Superior Court Judge William A. MacLaughlin threw out that award in January and ordered part of the case retried. That ruling is on appeal.

Shegerian could not be reached for comment after hours Wednesday.

Times spokeswoman Hillary Manning called Gottlieb's lawsuit "completely without merit."

"The Times did not and does not discriminate against employees on the basis of age or any other factor," Manning said in an emailed statement. "When we have an opportunity to defend ourselves in court, we're confident this will become abundantly clear."

Gottlieb's 25-page lawsuit suggests that one motivation for the Times' treatment of him was his repeated demand for a larger share of a $35,000 prize the Bell reporting team won from USC's journalism school in 2011.

The Selden Ring prize is available to "full-time or freelance reporters working for a general circulation, United States newspaper, wire service, magazine or online publication," according to the USC website. But Gottlieb says the prize check was made out to the Los Angeles Times.

He says the Times gave him and his main reporting partner, Ruben Vives, $5,000 each and gave smaller amounts to other reporters and editors. The rest, supervisors said, would be spent on a party to boost staff morale.

But Gottlieb says the party never happened, and when he repeatedly demanded an accounting of the prize money he was rebuffed.

The Washington Post interviewed Gottlieb about the prize for an article in 2013 — after which publisher Maharaj never spoke to him again. "He would pass plaintiff in the hall, glance down at his cell phone, and not say a word," according to the lawsuit.

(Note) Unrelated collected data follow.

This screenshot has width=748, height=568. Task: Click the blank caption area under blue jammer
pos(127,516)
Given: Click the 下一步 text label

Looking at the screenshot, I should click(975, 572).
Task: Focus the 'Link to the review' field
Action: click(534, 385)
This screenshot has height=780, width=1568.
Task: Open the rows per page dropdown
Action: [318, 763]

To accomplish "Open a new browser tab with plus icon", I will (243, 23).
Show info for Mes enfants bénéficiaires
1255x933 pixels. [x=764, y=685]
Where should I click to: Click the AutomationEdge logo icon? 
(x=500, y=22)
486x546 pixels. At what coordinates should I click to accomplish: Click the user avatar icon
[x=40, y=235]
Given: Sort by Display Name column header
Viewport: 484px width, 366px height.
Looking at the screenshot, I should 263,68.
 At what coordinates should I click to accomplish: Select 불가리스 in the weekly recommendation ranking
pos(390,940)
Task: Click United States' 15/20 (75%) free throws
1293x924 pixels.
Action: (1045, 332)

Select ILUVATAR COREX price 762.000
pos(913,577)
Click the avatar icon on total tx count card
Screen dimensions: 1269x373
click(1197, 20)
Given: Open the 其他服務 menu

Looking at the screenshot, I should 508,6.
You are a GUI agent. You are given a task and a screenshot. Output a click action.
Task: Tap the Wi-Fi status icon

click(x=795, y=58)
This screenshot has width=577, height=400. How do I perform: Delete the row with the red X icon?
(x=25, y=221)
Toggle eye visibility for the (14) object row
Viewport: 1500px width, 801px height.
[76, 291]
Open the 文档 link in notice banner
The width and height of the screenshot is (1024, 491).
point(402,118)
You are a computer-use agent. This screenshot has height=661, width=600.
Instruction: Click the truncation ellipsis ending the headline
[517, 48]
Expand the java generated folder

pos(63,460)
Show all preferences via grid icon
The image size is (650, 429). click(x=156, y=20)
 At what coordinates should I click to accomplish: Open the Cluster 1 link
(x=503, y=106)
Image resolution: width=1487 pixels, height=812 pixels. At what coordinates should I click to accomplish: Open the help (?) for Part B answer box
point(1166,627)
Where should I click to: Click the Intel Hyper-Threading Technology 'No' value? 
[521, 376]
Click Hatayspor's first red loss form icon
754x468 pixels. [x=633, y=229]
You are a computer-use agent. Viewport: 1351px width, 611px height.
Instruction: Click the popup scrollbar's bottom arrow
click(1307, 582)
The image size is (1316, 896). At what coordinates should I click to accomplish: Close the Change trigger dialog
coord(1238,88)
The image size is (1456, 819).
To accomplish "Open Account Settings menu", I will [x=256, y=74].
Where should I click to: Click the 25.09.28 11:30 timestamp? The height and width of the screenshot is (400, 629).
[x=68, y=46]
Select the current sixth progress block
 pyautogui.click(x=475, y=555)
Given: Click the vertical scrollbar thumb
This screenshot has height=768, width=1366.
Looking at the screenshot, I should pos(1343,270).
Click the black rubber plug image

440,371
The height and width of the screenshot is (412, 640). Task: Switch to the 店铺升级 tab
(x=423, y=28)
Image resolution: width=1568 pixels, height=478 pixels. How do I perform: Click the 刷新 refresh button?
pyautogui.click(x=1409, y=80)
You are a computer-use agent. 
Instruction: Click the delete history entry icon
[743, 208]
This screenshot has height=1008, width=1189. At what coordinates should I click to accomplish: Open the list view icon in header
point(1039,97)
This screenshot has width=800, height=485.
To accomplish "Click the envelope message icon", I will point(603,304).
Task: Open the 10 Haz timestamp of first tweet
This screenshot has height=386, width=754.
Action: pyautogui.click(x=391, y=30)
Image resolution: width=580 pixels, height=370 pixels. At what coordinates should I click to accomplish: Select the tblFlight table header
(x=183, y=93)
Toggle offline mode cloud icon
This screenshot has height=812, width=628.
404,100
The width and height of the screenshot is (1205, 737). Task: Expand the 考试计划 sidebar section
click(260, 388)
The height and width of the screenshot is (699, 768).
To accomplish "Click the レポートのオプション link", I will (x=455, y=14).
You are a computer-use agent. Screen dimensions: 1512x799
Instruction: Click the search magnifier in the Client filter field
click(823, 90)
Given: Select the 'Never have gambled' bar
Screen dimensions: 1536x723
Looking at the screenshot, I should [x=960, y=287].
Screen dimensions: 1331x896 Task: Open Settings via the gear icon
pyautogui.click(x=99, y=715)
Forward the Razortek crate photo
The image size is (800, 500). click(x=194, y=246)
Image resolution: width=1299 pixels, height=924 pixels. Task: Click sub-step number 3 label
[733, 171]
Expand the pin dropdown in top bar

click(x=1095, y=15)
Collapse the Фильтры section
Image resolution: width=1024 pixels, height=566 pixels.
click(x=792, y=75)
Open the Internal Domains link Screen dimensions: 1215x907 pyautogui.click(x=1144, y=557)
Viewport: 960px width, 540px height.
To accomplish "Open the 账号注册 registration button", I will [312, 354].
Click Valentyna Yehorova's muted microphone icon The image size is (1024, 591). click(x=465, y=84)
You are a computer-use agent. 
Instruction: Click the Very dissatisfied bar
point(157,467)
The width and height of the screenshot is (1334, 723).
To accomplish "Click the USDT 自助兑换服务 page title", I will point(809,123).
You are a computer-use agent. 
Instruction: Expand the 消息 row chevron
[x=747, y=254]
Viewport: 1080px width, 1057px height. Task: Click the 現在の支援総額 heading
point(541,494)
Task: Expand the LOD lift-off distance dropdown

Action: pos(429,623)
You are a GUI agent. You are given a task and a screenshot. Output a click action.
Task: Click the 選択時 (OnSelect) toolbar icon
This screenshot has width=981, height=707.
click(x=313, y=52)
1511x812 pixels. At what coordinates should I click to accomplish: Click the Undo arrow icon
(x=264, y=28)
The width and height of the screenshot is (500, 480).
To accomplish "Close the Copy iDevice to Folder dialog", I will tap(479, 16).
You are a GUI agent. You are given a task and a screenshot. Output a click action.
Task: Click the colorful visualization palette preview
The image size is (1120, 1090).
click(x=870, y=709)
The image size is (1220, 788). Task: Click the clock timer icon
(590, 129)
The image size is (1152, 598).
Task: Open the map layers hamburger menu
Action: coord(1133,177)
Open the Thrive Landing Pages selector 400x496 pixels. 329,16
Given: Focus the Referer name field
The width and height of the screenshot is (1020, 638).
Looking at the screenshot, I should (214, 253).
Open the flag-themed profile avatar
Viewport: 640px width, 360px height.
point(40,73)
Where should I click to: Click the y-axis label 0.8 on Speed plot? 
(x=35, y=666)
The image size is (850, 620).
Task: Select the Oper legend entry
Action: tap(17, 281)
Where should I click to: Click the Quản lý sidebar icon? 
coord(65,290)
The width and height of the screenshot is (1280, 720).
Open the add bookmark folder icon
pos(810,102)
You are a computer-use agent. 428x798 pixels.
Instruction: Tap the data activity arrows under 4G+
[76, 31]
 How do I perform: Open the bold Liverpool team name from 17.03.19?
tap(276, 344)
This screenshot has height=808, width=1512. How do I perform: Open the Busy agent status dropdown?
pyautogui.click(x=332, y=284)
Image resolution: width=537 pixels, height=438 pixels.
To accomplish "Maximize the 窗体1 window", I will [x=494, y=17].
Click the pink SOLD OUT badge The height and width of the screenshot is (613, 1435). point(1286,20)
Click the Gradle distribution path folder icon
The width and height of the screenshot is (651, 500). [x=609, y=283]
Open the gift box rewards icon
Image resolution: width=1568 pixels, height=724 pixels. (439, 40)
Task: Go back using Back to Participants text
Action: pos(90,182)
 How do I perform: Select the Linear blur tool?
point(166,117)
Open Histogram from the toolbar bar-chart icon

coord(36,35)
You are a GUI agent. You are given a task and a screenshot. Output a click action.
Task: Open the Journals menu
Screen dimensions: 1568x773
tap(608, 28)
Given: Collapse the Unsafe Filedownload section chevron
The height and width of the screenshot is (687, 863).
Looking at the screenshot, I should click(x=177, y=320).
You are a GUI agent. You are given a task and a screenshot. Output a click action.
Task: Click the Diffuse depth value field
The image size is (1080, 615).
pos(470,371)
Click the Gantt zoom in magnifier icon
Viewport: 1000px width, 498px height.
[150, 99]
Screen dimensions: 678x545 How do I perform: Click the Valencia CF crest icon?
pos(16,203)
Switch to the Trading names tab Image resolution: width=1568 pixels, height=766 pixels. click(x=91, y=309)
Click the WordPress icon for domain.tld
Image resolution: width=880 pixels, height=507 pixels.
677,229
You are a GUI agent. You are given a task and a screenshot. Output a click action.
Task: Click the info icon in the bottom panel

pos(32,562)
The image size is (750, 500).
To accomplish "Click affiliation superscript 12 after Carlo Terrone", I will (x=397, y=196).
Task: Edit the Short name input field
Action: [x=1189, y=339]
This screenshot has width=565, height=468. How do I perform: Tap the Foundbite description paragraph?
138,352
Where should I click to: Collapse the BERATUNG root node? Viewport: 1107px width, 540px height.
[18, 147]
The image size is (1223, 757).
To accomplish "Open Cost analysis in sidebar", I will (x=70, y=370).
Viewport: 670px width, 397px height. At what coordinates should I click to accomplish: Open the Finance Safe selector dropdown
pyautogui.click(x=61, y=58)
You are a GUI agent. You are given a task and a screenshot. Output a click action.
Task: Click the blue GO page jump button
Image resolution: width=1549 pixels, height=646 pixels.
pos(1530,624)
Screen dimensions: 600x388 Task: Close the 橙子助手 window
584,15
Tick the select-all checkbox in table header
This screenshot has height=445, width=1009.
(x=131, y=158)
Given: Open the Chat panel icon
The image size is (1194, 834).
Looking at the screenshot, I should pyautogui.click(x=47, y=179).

The Times spokeswoman would not discuss the prize money. But a journalism news website quotes an anonymous senior editor at the paper saying the Bell reporting team — except for Gottlieb — voted to give the remaining money to the Bell High School journalism program.

Bell High School principal Rafael Balderas said in an interview Wednesday that the school did seek donations for the program two years ago and that the Times responded. Journalism teacher Roy Landsdown said the Times gave $3,500, which it said came from individual reporters, including Vives..

Gottlieb seeks punitive damages for 10 causes of action, including age discrimination, family leave discrimination, harassment, retaliation, constructive termination, negligence, Labor Code violations and intentional infliction of emotional distress.